Since the points aren't "flipped" correctly between the two functions when we compare them, their graphs would not look like mirror images across the $y=x$ line. So, they do not appear to be inverses of each other.

Alternative answer

Answer: No, the two functions do not appear to be inverses of each other. Explain
This is a question about graphing functions and understanding inverse functions . The solving step is:

First, I thought about how to sketch each function.
1. **For f(x) = ³√(x+3) - 2:**
This function looks like the basic cube root graph (³√x), but it's shifted. The "+3" inside the cube root means it moves 3 steps to the left, and the "-2" outside means it moves 2 steps down. So, its special "center" point, where it curves, is at (-3, -2).
2. **For g(x) = x³ + 6x² + 12x + 6:**
This one looked a bit tricky at first, but I remembered how certain patterns look. I noticed that if you expand (x+2)³, you get x³ + 3(2)x² + 3(2²)x + 2³ = x³ + 6x² + 12x + 8.
So, g(x) = (x³ + 6x² + 12x + 8) - 2. This means g(x) is really (x+2)³ - 2!
This function looks like the basic cubic graph (x³), but it's shifted.

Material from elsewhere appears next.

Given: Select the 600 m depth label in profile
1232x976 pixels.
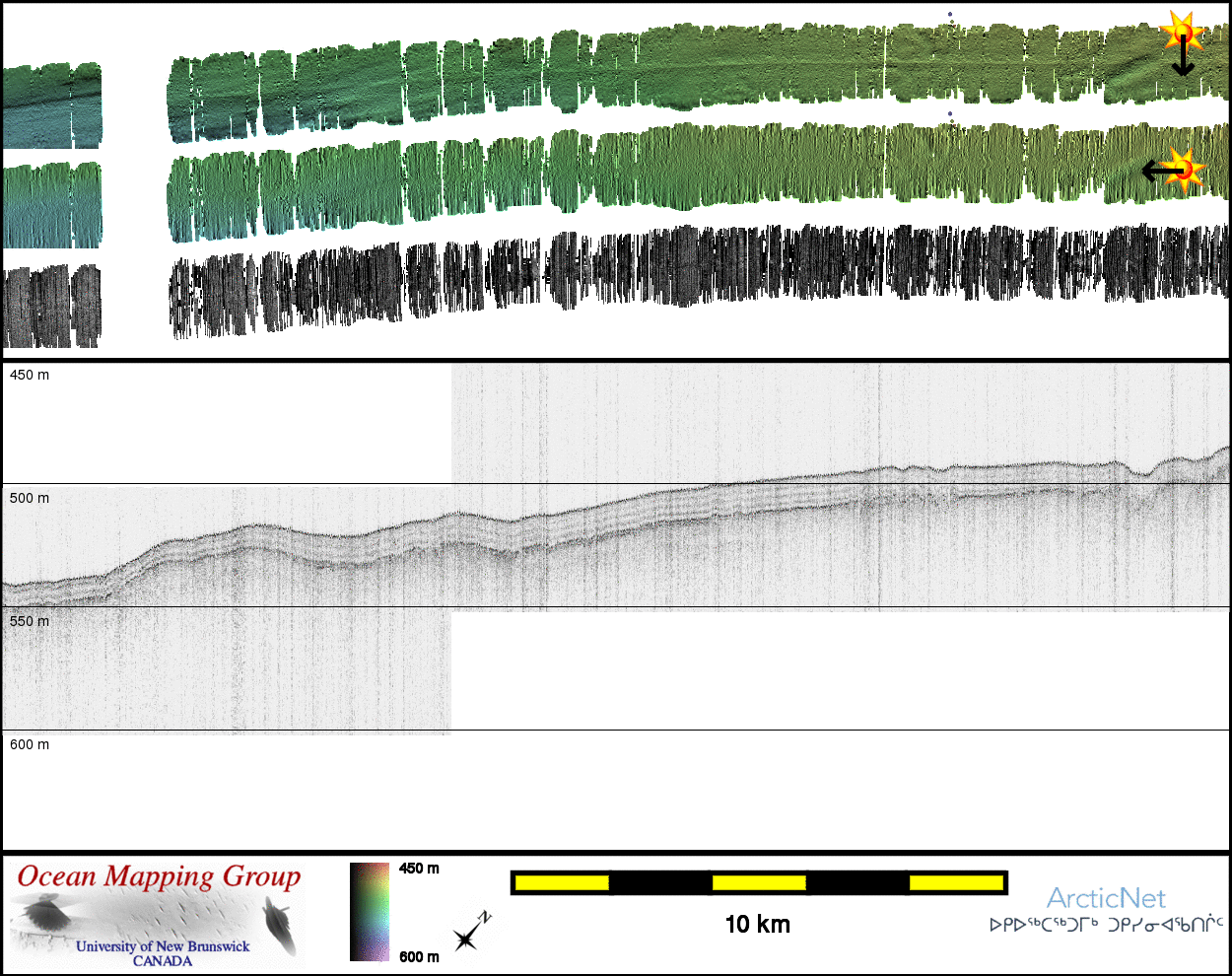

The "+2" inside the parenthesis means it moves 2 steps to the left, and the "-2" outside means it moves 2 steps down. So, its special "center" point, where it flattens out a bit, is at (-2, -2).

Next, I thought about what it means for two functions to be inverses when you look at their graphs.
If two functions are inverses of each other, their graphs are mirror images across the line y=x. This means if you have a point (a, b) on one graph, you should find the point (b, a) on the other graph.

Finally, I compared the special points I found:
* f(x) has a special point at (-3, -2).
* g(x) has a special point at (-2, -2).

If f(x) and g(x) were inverses, then the reflection of f(x)'s special point (-3, -2) across the line y=x should be on g(x). The reflection of (-3, -2) is (-2, -3).
But the special point for g(x) is actually (-2, -2), not (-2, -3). Since these points don't match up as reflections, the graphs are not mirror images of each other across the y=x line. So, they do not appear to be inverses.